Abstract

It was demonstrated that individual renal endothelial dilatory function of the healthy rat predicts susceptibility to subsequent renal damage induced by 5/6 nephrectomy. In addition, it is reported that myocardial infarction (MI) that was performed upon unilateral nephrectomy (UNx) induced highly variable renal damage. Therefore, whether the variability in renal damage after MI could be explained by the variation in individual renal endothelial function before the induction of injury was studied.

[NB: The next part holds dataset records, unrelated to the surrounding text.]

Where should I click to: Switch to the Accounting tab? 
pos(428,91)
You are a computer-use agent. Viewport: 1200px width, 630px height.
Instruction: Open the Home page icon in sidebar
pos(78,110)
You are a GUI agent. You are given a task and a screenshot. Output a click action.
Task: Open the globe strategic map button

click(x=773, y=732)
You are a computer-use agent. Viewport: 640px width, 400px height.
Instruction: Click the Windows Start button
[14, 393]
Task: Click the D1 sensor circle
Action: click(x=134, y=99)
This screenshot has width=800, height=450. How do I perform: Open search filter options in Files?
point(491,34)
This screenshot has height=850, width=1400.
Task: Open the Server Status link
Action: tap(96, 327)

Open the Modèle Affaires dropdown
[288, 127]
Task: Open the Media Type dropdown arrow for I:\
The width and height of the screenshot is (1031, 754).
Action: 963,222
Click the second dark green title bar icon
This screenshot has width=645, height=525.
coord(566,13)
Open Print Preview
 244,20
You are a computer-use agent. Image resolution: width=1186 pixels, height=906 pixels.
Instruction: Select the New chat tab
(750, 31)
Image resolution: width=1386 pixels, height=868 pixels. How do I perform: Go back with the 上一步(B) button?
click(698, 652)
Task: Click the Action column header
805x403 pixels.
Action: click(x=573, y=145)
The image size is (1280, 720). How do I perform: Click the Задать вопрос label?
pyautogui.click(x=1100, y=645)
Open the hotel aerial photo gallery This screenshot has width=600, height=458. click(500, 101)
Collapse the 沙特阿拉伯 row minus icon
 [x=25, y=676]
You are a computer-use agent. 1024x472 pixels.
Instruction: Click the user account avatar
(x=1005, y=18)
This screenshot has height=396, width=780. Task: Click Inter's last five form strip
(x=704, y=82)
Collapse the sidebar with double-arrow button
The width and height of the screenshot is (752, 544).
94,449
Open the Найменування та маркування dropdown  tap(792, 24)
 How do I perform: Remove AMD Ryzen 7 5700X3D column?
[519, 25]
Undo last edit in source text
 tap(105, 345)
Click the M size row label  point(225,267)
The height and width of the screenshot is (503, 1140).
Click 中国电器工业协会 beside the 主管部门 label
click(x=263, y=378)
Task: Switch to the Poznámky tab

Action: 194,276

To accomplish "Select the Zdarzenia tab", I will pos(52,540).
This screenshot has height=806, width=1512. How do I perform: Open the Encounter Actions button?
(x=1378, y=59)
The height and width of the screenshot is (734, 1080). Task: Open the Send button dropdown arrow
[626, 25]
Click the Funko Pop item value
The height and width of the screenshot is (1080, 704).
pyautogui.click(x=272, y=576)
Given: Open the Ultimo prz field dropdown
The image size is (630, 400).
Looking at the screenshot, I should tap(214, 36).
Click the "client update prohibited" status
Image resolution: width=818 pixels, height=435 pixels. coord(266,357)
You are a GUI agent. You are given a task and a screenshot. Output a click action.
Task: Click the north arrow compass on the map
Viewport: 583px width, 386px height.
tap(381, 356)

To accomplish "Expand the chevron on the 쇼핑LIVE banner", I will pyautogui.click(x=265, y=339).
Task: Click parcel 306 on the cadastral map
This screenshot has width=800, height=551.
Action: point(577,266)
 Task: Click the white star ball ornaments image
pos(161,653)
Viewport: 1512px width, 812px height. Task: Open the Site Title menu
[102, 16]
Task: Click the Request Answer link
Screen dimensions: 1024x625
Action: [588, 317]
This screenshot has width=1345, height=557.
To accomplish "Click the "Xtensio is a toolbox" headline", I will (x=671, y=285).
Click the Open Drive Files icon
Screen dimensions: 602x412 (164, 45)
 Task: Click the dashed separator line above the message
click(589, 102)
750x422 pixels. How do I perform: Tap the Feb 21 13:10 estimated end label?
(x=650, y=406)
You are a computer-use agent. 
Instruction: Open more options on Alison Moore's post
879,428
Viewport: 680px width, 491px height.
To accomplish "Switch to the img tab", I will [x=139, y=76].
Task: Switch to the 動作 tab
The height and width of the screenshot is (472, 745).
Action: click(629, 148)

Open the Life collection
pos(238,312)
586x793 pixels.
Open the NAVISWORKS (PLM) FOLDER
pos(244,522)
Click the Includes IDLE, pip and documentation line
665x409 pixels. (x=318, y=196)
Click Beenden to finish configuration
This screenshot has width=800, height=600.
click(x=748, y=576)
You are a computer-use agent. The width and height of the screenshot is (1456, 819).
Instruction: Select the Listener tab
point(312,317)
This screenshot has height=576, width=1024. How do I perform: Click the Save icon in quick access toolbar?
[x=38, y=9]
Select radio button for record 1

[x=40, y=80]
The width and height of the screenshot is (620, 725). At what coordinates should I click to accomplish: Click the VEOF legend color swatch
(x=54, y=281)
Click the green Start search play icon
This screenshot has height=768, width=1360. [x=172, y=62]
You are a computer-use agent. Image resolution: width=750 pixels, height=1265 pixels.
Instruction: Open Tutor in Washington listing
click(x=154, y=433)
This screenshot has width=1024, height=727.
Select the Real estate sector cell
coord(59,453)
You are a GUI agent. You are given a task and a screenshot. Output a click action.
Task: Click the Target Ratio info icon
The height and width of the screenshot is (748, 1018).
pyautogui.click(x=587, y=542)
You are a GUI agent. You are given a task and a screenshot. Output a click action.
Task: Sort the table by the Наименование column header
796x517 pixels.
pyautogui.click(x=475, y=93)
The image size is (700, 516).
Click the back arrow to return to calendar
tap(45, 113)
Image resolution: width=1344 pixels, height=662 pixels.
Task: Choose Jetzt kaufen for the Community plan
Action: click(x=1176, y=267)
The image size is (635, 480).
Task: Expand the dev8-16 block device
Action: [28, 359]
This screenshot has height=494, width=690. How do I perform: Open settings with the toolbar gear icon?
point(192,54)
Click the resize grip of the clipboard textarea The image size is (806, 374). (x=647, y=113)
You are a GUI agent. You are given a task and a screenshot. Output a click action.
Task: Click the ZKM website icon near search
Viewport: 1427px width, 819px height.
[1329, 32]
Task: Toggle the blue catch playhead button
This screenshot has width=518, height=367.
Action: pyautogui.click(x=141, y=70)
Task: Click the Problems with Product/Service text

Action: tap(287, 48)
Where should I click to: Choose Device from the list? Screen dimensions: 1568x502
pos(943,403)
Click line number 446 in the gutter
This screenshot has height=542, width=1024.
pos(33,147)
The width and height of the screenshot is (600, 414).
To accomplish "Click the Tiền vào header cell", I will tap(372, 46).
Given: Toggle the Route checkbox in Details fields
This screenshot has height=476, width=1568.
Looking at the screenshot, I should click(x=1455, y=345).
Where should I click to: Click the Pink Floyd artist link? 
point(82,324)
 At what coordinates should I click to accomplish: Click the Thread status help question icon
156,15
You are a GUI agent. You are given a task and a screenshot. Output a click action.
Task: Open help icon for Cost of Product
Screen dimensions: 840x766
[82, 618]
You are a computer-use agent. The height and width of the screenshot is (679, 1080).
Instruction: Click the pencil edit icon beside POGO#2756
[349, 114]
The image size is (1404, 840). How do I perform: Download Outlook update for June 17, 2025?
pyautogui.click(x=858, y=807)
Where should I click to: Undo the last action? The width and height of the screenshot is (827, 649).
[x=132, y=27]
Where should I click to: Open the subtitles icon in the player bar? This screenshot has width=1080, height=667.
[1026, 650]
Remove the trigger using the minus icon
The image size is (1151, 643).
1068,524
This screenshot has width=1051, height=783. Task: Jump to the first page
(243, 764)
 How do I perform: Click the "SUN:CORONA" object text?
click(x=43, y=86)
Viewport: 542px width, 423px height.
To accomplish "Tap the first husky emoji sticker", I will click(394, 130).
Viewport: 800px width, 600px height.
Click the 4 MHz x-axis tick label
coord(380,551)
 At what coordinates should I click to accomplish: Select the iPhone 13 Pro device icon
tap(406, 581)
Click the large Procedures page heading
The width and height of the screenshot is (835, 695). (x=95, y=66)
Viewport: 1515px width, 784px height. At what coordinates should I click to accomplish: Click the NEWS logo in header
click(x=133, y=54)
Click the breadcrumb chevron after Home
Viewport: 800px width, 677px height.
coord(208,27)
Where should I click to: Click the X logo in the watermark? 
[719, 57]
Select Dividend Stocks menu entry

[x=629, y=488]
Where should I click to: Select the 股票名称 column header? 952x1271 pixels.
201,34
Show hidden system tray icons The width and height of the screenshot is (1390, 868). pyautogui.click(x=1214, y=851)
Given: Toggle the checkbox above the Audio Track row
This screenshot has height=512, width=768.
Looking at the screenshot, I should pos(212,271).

Endothelium-dependent relaxation to acetylcholine was investigated in vitro in small arteries that were isolated from the extirpated kidney at UNx. MI was induced 1 wk after UNx by ligation of the left coronary artery. Proteinuria and systolic BP were evaluated weekly for 16 wk thereafter using metabolic cages and the tail-cuff method, respectively. Upon termination of the study, focal glomerulosclerosis was evaluated by histology as an additional marker of renal damage. After MI, nephrectomized male Wistar rats (n = 15) gradually developed variable proteinuria, ranging from 20 to 507 mg/24 h at week 16, with an average systolic BP of 131 +/- 7 mmHg. The individual renal endothelial function of the healthy rats predicted the extent of renal damage in terms of proteinuria (r = -0.62, P = 0.008) and focal glomerulosclerosis (r = -0.70, P = 0.003). The individual level of renal endothelial function in the healthy rat is able to predict the severity of renal damage that is induced by MI. Further exploration of the underlying mechanisms may lead to discovery of preventive renoprotective therapies.